*ABOUT THIS TASK*
Nothing but an exact repeat of the entries below should appear in your answer.

*EXTRACTED DATA*
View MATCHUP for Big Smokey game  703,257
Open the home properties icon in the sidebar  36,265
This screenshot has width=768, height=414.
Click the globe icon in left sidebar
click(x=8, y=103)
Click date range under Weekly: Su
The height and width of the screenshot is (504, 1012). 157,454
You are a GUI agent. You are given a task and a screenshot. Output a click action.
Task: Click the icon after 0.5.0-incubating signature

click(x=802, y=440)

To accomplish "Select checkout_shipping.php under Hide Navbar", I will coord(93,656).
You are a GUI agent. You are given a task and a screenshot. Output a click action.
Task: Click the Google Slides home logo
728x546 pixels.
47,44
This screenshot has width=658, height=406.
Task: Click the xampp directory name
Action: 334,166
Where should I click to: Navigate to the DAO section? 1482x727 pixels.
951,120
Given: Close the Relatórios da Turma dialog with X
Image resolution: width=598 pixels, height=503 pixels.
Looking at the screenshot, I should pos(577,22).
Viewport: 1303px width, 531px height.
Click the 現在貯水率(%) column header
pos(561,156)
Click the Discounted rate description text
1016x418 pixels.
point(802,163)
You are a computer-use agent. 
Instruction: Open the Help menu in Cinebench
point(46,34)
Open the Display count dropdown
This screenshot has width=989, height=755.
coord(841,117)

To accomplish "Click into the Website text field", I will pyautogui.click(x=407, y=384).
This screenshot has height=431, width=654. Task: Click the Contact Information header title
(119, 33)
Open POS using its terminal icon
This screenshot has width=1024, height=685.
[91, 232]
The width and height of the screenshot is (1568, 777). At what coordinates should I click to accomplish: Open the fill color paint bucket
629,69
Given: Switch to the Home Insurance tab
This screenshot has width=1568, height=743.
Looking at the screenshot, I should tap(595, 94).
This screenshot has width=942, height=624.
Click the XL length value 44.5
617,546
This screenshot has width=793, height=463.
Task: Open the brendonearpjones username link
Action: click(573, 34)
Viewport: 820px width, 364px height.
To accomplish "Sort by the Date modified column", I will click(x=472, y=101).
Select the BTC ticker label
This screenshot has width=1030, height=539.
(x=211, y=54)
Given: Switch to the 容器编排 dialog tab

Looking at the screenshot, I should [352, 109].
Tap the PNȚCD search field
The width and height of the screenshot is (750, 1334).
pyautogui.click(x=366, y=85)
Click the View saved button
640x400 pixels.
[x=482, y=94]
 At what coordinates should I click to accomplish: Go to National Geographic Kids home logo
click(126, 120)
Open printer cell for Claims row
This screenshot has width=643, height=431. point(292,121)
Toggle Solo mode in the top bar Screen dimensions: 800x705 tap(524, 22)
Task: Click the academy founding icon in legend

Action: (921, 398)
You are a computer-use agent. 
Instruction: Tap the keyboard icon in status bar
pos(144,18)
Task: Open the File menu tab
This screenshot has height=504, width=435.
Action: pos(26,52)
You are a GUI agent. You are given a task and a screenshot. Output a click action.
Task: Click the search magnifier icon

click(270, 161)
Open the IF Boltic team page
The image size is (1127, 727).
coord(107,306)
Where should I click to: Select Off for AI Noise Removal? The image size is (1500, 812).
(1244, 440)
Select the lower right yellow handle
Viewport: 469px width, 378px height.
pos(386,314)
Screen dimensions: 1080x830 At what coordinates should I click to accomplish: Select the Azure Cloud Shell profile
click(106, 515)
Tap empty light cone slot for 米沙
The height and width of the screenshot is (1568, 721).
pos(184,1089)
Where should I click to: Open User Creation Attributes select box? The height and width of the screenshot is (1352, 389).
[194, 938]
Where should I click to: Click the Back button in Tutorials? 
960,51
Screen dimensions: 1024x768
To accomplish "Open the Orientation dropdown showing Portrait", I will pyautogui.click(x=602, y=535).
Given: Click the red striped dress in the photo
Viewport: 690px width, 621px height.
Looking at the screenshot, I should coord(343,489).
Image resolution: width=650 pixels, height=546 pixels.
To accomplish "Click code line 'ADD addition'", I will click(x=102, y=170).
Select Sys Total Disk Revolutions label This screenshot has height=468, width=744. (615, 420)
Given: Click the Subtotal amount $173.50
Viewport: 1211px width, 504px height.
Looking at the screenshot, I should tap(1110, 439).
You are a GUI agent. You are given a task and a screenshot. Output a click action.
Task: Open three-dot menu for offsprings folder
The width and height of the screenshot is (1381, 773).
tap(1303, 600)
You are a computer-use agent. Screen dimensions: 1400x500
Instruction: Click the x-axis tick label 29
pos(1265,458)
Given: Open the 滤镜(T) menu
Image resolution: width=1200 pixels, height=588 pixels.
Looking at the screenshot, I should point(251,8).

*EXERCISE SOLUTION*
View MATCHUP for Big Smokey game  703,257
Open the home properties icon in the sidebar  36,265
This screenshot has width=768, height=414.
Click the globe icon in left sidebar
click(x=8, y=103)
Click date range under Weekly: Su
The height and width of the screenshot is (504, 1012). 157,454
You are a GUI agent. You are given a task and a screenshot. Output a click action.
Task: Click the icon after 0.5.0-incubating signature

click(x=802, y=440)

To accomplish "Select checkout_shipping.php under Hide Navbar", I will coord(93,656).
You are a GUI agent. You are given a task and a screenshot. Output a click action.
Task: Click the Google Slides home logo
728x546 pixels.
47,44
This screenshot has width=658, height=406.
Task: Click the xampp directory name
Action: 334,166
Where should I click to: Navigate to the DAO section? 1482x727 pixels.
951,120
Given: Close the Relatórios da Turma dialog with X
Image resolution: width=598 pixels, height=503 pixels.
Looking at the screenshot, I should pos(577,22).
Viewport: 1303px width, 531px height.
Click the 現在貯水率(%) column header
pos(561,156)
Click the Discounted rate description text
1016x418 pixels.
point(802,163)
You are a computer-use agent. 
Instruction: Open the Help menu in Cinebench
point(46,34)
Open the Display count dropdown
This screenshot has width=989, height=755.
coord(841,117)

To accomplish "Click into the Website text field", I will pyautogui.click(x=407, y=384).
This screenshot has height=431, width=654. Task: Click the Contact Information header title
(119, 33)
Open POS using its terminal icon
This screenshot has width=1024, height=685.
[91, 232]
The width and height of the screenshot is (1568, 777). At what coordinates should I click to accomplish: Open the fill color paint bucket
629,69
Given: Switch to the Home Insurance tab
This screenshot has width=1568, height=743.
Looking at the screenshot, I should tap(595, 94).
This screenshot has width=942, height=624.
Click the XL length value 44.5
617,546
This screenshot has width=793, height=463.
Task: Open the brendonearpjones username link
Action: click(573, 34)
Viewport: 820px width, 364px height.
To accomplish "Sort by the Date modified column", I will click(x=472, y=101).
Select the BTC ticker label
This screenshot has width=1030, height=539.
(x=211, y=54)
Given: Switch to the 容器编排 dialog tab

Looking at the screenshot, I should [352, 109].
Tap the PNȚCD search field
The width and height of the screenshot is (750, 1334).
pyautogui.click(x=366, y=85)
Click the View saved button
640x400 pixels.
[x=482, y=94]
 At what coordinates should I click to accomplish: Go to National Geographic Kids home logo
click(126, 120)
Open printer cell for Claims row
This screenshot has width=643, height=431. point(292,121)
Toggle Solo mode in the top bar Screen dimensions: 800x705 tap(524, 22)
Task: Click the academy founding icon in legend

Action: (921, 398)
You are a computer-use agent. 
Instruction: Tap the keyboard icon in status bar
pos(144,18)
Task: Open the File menu tab
This screenshot has height=504, width=435.
Action: pos(26,52)
You are a GUI agent. You are given a task and a screenshot. Output a click action.
Task: Click the search magnifier icon

click(270, 161)
Open the IF Boltic team page
The image size is (1127, 727).
coord(107,306)
Where should I click to: Select Off for AI Noise Removal? The image size is (1500, 812).
(1244, 440)
Select the lower right yellow handle
Viewport: 469px width, 378px height.
pos(386,314)
Screen dimensions: 1080x830 At what coordinates should I click to accomplish: Select the Azure Cloud Shell profile
click(106, 515)
Tap empty light cone slot for 米沙
The height and width of the screenshot is (1568, 721).
pos(184,1089)
Where should I click to: Open User Creation Attributes select box? The height and width of the screenshot is (1352, 389).
[194, 938]
Where should I click to: Click the Back button in Tutorials? 
960,51
Screen dimensions: 1024x768
To accomplish "Open the Orientation dropdown showing Portrait", I will pyautogui.click(x=602, y=535).
Given: Click the red striped dress in the photo
Viewport: 690px width, 621px height.
Looking at the screenshot, I should coord(343,489).
Image resolution: width=650 pixels, height=546 pixels.
To accomplish "Click code line 'ADD addition'", I will click(x=102, y=170).
Select Sys Total Disk Revolutions label This screenshot has height=468, width=744. (615, 420)
Given: Click the Subtotal amount $173.50
Viewport: 1211px width, 504px height.
Looking at the screenshot, I should tap(1110, 439).
You are a GUI agent. You are given a task and a screenshot. Output a click action.
Task: Open three-dot menu for offsprings folder
The width and height of the screenshot is (1381, 773).
tap(1303, 600)
You are a computer-use agent. Screen dimensions: 1400x500
Instruction: Click the x-axis tick label 29
pos(1265,458)
Given: Open the 滤镜(T) menu
Image resolution: width=1200 pixels, height=588 pixels.
Looking at the screenshot, I should point(251,8).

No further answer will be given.